SET EXERCISE A
In the rows below, turn the lines from the line containing "Where should I click to: Focus" through the line containing "Toggle the Recommended" into a JSON list of strings, one string per line, leaving out blank lines.

EXTRACT TO READ
____________

Friday, June 8, 2012

Writing your lifestory: Worksheet 1

Before you decide how to set aside time to write, it often helps to decide what you want to write about.  This helps to prevent that “blank page” syndrome in which we are daunted by the pristine white space before us.  But how to decide?

Selecting the stories you want to tell need not be intimidating.  You can take several tacks to select what you want to tell.  Feel free to refer to my May 30, 2012, blog post to see some of the top experts’ advice on how to set a list of stories.  Below are some of my own ways of making lists that I have found helpful:

Keeping the list—overall hints:
  1. Always keep a pen and paper with you.
  2. When you write, keep an extra sheet of paper to the side.
  3. Attend a group and use it as a deadline.
  4. Whenever you read the stories of others—be they published stories or your colleagues’ work in class—keep that pen and paper beside you.
  5. Any time you get an idea—a memory of your past that you feel is worth passing on—of something that you want to write about, jot down the topic on that paper.

____________

THE RECORDS

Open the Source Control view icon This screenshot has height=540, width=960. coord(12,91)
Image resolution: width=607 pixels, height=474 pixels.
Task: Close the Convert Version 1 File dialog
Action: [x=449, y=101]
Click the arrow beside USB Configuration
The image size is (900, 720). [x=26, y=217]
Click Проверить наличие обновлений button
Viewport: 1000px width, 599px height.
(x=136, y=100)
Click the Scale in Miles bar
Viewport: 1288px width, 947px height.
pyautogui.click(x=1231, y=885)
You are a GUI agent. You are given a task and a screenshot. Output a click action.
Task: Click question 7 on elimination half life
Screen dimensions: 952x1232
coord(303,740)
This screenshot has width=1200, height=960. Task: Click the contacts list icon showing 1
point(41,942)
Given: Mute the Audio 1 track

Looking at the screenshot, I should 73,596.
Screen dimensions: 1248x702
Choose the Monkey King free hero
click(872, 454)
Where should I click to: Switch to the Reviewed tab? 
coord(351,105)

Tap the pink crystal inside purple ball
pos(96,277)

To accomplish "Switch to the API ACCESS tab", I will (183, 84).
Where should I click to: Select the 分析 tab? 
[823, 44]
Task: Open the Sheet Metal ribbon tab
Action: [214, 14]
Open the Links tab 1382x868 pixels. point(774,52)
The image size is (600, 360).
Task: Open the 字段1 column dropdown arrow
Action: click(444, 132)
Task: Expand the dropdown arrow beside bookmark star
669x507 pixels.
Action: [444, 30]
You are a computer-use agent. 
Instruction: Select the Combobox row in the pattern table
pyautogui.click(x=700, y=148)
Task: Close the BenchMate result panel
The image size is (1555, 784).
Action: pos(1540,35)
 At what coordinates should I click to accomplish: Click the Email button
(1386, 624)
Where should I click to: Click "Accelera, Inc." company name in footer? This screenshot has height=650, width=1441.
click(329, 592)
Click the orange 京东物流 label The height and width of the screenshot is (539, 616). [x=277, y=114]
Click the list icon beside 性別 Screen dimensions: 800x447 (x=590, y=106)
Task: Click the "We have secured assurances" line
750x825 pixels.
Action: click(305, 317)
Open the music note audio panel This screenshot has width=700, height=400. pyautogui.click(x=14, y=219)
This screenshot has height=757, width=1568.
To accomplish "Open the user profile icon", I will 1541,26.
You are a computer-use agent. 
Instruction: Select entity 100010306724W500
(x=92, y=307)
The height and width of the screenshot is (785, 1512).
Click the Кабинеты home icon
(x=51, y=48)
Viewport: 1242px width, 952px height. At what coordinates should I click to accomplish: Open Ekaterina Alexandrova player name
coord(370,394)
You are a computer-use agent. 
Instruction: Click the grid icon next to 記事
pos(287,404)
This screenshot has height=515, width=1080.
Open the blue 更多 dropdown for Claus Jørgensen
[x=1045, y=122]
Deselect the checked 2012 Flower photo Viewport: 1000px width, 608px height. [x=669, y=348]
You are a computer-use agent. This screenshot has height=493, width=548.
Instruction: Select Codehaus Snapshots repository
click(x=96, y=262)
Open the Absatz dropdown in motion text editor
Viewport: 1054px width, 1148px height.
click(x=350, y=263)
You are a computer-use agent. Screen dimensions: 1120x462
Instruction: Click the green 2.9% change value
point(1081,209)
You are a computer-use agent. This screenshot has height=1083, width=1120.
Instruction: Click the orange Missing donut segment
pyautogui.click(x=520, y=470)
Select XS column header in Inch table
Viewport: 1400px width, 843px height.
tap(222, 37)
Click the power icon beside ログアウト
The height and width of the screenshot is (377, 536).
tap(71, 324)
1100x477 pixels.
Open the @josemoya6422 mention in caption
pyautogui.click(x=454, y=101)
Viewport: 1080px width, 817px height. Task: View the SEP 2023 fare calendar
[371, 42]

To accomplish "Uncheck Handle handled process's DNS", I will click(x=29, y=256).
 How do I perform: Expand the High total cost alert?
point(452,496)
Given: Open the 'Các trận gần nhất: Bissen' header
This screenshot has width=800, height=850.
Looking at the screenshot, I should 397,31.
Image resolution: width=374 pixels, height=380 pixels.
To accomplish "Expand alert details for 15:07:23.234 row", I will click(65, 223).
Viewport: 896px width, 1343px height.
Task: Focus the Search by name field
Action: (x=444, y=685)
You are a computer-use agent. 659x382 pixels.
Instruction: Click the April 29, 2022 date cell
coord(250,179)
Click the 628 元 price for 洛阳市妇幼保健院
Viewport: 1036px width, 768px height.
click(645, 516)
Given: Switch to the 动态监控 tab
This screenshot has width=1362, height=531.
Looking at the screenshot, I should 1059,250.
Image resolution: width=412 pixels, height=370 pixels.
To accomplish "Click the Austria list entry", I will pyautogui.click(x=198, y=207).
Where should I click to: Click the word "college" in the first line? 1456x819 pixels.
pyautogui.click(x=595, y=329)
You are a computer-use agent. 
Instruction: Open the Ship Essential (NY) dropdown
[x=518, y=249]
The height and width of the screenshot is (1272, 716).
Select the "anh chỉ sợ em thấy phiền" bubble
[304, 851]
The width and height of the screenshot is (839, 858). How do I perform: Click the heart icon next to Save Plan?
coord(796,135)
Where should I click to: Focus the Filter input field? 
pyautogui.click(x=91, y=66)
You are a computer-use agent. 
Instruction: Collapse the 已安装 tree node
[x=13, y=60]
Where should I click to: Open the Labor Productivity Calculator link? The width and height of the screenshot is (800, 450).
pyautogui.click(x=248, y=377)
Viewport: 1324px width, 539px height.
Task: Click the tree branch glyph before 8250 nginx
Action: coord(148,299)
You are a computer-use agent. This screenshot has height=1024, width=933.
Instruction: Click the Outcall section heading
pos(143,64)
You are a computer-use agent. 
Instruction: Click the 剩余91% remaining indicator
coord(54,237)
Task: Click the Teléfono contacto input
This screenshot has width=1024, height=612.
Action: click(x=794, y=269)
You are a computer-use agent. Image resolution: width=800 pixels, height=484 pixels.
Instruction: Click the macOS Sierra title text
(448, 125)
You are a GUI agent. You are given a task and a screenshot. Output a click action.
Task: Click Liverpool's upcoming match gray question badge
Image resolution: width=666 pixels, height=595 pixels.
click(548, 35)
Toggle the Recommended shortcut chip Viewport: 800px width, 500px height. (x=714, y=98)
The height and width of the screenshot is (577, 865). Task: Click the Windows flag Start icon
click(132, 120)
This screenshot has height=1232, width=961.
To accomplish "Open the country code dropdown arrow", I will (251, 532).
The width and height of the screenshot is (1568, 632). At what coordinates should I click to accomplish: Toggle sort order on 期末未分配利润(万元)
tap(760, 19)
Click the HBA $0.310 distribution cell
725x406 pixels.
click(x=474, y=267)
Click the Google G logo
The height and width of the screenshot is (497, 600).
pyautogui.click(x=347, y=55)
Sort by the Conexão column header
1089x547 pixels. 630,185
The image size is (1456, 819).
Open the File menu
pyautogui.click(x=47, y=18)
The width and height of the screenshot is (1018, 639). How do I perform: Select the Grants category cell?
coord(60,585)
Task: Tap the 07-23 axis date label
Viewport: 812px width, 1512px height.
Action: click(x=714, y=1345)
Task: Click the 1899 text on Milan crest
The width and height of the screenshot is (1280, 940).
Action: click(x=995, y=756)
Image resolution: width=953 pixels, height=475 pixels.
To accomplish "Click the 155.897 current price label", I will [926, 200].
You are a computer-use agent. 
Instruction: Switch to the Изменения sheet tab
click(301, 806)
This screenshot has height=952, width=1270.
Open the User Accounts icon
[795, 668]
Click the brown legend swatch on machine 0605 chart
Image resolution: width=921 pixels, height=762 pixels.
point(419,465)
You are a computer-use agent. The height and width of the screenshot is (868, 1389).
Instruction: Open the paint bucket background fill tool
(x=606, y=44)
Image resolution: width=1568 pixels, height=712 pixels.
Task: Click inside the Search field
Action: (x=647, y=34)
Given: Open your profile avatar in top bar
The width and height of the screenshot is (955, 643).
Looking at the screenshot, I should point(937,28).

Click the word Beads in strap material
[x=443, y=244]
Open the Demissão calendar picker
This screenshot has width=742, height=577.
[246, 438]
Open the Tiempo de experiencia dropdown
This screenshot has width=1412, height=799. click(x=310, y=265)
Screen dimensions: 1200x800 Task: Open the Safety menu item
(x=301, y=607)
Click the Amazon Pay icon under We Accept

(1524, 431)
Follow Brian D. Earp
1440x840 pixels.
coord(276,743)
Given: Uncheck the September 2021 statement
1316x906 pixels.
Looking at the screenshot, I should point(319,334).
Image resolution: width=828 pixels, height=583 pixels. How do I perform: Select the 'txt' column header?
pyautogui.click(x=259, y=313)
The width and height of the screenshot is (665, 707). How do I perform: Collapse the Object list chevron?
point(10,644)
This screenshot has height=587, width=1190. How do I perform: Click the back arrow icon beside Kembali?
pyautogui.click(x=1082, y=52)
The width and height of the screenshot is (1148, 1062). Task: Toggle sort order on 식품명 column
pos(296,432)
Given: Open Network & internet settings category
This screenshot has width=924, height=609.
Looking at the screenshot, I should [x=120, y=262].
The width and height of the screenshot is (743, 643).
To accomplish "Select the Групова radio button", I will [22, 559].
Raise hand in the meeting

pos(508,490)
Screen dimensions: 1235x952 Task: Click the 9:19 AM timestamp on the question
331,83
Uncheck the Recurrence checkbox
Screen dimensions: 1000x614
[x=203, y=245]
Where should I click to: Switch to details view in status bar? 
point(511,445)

____________

SET EXERCISE B
Answer these questions about the life-story worksheet:
(i) What is the date of the earlier blog post that readers are invited to consult?
(ii) According to the overall hints, what should you always keep with you?
(iii) What do the hints suggest using a group as?

EXPECTED OUTPUT A
[
  "Where should I click to: Focus the Filter input field? ",
  "pyautogui.click(x=91, y=66)",
  "You are a computer-use agent. ",
  "Instruction: Collapse the 已安装 tree node",
  "[x=13, y=60]",
  "Where should I click to: Open the Labor Productivity Calculator link? The width and height of the screenshot is (800, 450).",
  "pyautogui.click(x=248, y=377)",
  "Viewport: 1324px width, 539px height.",
  "Task: Click the tree branch glyph before 8250 nginx",
  "Action: coord(148,299)",
  "You are a computer-use agent. This screenshot has height=1024, width=933.",
  "Instruction: Click the Outcall section heading",
  "pos(143,64)",
  "You are a computer-use agent. ",
  "Instruction: Click the 剩余91% remaining indicator",
  "coord(54,237)",
  "Task: Click the Teléfono contacto input",
  "This screenshot has width=1024, height=612.",
  "Action: click(x=794, y=269)",
  "You are a computer-use agent. Image resolution: width=800 pixels, height=484 pixels.",
  "Instruction: Click the macOS Sierra title text",
  "(448, 125)",
  "You are a GUI agent. You are given a task and a screenshot. Output a click action.",
  "Task: Click Liverpool's upcoming match gray question badge",
  "Image resolution: width=666 pixels, height=595 pixels.",
  "click(548, 35)",
  "Toggle the Recommended shortcut chip Viewport: 800px width, 500px height. (x=714, y=98)"
]

EXPECTED OUTPUT B
(i) May 30, 2012
(ii) A pen and paper
(iii) A deadline